Though Provost Peter Salovey established regular faculty forums this fall to give professors a new venue to discuss their concerns, many faculty members continue to question whether administrators are doing enough to solicit faculty input in University decision-making.

Professors in the Faculty of Arts and Sciences have explored different approaches to reasserting the faculty’s role in governance over the past semester. The faculty forum convened three times this fall to discuss issues including the presidential search process, the University’s science and technology resources and the possibility of founding a faculty senate, and some professors have begun to revive a Yale chapter of the American Association for University Professors (AAUP) — a national organization representing the interests of professors. But several faculty members interviewed said neither of these structures can fulfill the role of a faculty senate — an elected body that would hold significant voting and deliberative power at the University..

“The faculty forum is an excellent venue for faculty to share opinions and debate a variety of matters of interest and concern,” said music professor Richard Cohn. “But it lacks the stable structure and continuity of personnel to serve as an effective advisory board on complex issues, some of which need to be studied intensely across time. It also lacks the legitimacy of an elected body.”

Before the creation of the faculty forums, monthly Yale College and Graduate School faculty meetings with preset agendas and occasional town hall-like gatherings functioned as the only settings for professors to voice their opinions.

Classics professor Victor Bers, one of the officers of the Yale chapter of AAUP, said that so far, the chapter has only held one informal meeting with its officers and plans to begin recruiting members next semester.

Cohn, who supports the establishment of a faculty senate or a similar institution, said he thinks Yale’s chapter of AAUP can coexist with a senate, but it cannot replace one.
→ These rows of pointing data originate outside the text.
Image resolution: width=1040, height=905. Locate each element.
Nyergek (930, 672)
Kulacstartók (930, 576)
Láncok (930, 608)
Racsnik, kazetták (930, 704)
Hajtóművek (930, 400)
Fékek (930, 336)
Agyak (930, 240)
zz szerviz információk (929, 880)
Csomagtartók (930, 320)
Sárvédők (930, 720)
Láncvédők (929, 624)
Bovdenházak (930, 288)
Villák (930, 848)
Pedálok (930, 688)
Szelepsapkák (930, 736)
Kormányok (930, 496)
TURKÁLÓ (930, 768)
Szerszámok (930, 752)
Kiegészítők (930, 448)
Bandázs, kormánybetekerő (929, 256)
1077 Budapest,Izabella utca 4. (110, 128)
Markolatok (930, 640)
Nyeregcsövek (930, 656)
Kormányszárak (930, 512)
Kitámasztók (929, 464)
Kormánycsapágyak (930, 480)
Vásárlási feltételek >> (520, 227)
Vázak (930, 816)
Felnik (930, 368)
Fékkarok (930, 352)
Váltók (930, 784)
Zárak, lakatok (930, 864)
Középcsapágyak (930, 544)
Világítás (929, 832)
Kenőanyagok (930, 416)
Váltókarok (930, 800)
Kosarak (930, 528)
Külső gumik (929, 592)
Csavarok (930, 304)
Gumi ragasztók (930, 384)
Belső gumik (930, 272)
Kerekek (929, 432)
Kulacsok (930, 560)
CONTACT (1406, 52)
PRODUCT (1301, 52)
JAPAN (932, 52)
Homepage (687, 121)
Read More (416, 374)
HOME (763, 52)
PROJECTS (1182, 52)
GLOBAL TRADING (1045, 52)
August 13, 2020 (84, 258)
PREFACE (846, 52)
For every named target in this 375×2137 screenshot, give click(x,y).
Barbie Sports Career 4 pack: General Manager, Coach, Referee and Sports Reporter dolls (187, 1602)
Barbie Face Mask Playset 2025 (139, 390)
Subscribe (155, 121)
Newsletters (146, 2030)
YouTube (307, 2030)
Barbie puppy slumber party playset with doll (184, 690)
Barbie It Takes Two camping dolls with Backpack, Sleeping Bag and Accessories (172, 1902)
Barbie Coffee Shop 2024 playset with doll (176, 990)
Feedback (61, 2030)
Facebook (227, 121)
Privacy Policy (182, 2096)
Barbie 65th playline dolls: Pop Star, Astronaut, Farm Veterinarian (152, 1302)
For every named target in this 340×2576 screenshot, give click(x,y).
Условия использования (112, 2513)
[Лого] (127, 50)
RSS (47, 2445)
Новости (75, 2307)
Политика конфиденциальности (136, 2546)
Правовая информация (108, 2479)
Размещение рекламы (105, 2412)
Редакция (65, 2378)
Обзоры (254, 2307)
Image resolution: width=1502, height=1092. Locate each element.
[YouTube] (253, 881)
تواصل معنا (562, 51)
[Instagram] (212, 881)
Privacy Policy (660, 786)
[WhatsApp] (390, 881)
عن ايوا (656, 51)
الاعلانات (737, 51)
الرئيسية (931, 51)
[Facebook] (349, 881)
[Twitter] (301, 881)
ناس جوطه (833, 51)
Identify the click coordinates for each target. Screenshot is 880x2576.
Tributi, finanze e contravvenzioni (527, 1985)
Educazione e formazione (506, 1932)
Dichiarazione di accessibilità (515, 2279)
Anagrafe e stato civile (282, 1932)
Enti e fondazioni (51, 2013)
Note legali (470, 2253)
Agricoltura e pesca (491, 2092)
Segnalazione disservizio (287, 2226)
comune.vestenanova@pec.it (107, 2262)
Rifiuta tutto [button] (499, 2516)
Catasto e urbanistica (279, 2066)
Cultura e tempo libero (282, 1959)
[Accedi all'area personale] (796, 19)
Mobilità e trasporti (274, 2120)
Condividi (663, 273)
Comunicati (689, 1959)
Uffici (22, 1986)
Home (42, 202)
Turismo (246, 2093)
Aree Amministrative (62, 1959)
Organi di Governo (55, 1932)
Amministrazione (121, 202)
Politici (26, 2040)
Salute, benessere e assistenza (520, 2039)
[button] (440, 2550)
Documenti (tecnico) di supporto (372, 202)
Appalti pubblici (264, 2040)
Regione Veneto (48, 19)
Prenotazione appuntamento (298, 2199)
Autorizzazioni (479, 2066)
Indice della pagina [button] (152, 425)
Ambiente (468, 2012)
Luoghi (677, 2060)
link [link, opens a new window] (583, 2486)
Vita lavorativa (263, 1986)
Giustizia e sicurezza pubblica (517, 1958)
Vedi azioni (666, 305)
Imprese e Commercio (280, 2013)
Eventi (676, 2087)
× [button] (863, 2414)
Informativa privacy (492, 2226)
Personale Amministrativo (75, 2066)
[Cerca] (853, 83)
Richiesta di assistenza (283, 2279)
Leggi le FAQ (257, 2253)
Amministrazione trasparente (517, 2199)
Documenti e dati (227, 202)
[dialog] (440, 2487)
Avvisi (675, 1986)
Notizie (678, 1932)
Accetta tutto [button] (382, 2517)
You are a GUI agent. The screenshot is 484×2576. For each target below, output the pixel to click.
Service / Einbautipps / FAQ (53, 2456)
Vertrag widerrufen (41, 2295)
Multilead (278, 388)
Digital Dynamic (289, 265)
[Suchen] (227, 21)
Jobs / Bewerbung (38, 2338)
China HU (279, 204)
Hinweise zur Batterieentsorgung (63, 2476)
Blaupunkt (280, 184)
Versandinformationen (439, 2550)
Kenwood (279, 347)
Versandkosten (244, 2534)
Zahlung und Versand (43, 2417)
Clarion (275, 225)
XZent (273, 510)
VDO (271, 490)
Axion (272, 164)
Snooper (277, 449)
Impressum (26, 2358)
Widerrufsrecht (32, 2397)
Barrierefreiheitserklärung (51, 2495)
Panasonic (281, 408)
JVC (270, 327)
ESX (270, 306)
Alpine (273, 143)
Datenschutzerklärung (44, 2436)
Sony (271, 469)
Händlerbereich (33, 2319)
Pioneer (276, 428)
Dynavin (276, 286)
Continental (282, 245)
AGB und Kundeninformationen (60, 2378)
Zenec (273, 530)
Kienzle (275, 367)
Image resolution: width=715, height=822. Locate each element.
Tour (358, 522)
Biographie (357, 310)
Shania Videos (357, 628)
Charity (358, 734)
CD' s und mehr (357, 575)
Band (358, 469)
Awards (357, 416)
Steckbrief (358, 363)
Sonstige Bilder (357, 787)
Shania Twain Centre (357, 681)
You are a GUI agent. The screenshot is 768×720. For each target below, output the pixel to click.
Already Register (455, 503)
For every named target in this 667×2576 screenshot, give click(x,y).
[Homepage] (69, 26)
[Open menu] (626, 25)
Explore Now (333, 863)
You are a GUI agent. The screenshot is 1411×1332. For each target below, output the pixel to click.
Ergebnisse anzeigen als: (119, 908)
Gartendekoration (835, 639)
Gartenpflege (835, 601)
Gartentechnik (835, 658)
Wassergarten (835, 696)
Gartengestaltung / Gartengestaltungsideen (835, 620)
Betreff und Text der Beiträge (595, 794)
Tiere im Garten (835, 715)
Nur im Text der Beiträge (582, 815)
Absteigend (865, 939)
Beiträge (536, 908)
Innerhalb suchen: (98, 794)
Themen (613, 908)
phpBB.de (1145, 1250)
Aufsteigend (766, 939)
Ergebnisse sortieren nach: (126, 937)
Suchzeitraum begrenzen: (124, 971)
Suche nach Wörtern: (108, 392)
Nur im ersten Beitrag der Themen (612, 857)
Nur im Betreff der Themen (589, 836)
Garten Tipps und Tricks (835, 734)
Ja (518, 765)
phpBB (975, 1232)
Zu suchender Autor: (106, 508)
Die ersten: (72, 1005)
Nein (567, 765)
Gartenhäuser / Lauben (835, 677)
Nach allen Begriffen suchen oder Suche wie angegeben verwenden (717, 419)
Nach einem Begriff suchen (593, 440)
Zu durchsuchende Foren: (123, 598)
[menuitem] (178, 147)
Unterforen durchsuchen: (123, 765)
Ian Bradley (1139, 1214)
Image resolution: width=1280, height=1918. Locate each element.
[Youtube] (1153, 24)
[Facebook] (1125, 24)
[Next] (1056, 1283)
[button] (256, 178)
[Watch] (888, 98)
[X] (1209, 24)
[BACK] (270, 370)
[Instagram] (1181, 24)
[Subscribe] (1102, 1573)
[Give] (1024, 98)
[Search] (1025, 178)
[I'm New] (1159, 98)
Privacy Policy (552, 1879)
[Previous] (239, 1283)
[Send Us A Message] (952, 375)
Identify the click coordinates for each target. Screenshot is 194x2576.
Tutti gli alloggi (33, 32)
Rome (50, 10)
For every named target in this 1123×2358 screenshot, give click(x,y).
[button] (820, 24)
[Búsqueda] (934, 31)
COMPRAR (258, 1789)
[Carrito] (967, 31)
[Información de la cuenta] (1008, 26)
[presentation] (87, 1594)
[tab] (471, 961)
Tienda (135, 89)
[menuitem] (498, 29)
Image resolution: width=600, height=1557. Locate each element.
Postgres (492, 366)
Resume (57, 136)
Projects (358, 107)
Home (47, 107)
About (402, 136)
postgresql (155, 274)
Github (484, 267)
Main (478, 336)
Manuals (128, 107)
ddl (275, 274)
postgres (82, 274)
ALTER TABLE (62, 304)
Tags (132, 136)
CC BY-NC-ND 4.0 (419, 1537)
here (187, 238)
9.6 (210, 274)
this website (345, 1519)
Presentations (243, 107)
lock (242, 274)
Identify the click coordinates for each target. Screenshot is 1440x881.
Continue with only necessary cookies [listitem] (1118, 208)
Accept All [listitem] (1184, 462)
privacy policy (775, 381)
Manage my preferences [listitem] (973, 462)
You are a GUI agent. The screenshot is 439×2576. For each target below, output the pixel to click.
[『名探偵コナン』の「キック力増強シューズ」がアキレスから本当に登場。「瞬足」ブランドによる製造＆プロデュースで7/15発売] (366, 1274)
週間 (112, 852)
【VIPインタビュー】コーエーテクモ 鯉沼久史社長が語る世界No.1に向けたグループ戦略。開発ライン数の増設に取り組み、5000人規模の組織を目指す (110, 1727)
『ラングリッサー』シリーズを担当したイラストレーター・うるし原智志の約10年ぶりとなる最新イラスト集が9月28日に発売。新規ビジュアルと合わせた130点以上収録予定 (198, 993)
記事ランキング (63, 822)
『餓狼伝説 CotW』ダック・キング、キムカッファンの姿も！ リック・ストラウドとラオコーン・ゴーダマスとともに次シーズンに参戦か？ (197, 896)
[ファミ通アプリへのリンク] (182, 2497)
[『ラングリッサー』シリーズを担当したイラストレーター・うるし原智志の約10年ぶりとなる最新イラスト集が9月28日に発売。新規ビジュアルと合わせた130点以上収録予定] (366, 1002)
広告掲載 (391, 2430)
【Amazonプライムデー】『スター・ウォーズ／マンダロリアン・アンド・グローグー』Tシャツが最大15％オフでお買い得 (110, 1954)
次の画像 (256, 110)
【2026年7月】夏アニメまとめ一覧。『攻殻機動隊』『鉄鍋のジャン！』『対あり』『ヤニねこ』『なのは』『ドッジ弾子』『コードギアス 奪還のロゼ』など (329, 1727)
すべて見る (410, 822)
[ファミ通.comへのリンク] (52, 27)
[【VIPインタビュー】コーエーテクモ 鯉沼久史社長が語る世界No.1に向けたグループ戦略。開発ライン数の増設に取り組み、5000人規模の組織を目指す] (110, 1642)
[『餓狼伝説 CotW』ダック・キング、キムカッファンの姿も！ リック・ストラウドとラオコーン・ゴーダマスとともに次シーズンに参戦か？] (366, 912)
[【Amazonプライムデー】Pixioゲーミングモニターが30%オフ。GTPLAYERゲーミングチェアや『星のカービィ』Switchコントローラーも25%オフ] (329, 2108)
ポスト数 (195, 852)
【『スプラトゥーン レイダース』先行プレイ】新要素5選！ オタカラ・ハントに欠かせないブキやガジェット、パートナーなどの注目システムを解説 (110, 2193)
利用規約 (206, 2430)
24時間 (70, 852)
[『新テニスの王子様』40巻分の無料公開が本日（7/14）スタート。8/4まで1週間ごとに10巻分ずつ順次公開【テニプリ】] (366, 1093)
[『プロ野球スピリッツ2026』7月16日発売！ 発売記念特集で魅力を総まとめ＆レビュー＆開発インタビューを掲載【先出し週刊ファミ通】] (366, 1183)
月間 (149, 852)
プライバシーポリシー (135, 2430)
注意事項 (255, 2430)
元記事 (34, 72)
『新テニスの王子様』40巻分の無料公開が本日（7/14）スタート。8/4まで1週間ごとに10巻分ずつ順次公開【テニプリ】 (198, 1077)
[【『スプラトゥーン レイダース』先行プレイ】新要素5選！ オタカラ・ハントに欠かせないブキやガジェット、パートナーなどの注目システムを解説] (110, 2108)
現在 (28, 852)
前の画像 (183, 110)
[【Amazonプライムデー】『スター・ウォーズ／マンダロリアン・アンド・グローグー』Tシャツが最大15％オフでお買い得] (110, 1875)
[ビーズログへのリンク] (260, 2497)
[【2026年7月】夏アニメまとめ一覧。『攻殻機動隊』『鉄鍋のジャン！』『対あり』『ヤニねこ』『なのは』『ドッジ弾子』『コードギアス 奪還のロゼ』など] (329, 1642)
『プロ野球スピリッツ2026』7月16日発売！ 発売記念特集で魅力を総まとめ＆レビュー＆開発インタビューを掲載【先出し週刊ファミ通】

Because of AAUP’s mission, the chapter’s relationship to the University would be “less collaborative by nature” than the relationship between a senate and the University would be, he added. Part of the AAUP mission is to promote shared governance, but its agenda includes several other items as well.

Salovey said over 20 years have passed since the University appointed a committee to assess the state of governance at Yale and make recommendations about the future.

“It may be time to consider another such discussion,” he said.

Cohn said he and a number of colleagues hope that Salovey will appoint a “broadly representative set of faculty” to study shared governance and make recommendations about what kind of elective body would best suit Yale.

A faculty senate would likely take over many of the functions of the faculty forum, Bers said.

Salovey said he would prefer to continue the current experiment of the faculty forum and to assess the merits of this approach at the end of the academic year. The advantage of the faculty forum is that it is explicitly focused on issues of concern to the Faculty of Arts and Sciences, he said.

“At the moment, I’d like to try the forum and see if we can’t make it work,” Salovey said.

Recent administrative issues such as the implementation of Shared Services, a business model intended to centralize administrative tasks across the University, and Yale’s partnership with the National University of Singapore in the creation of a liberal arts college have heightened tensions between the administration and faculty, many of whom feel the administration has not taken their views into account.

“There is a crisis of governance at Yale and we need new structures to address it,” said Seyla Benhabib, a political science and philosophy professor.

The last faculty forum was held on Nov. 12 in Connecticut Hall.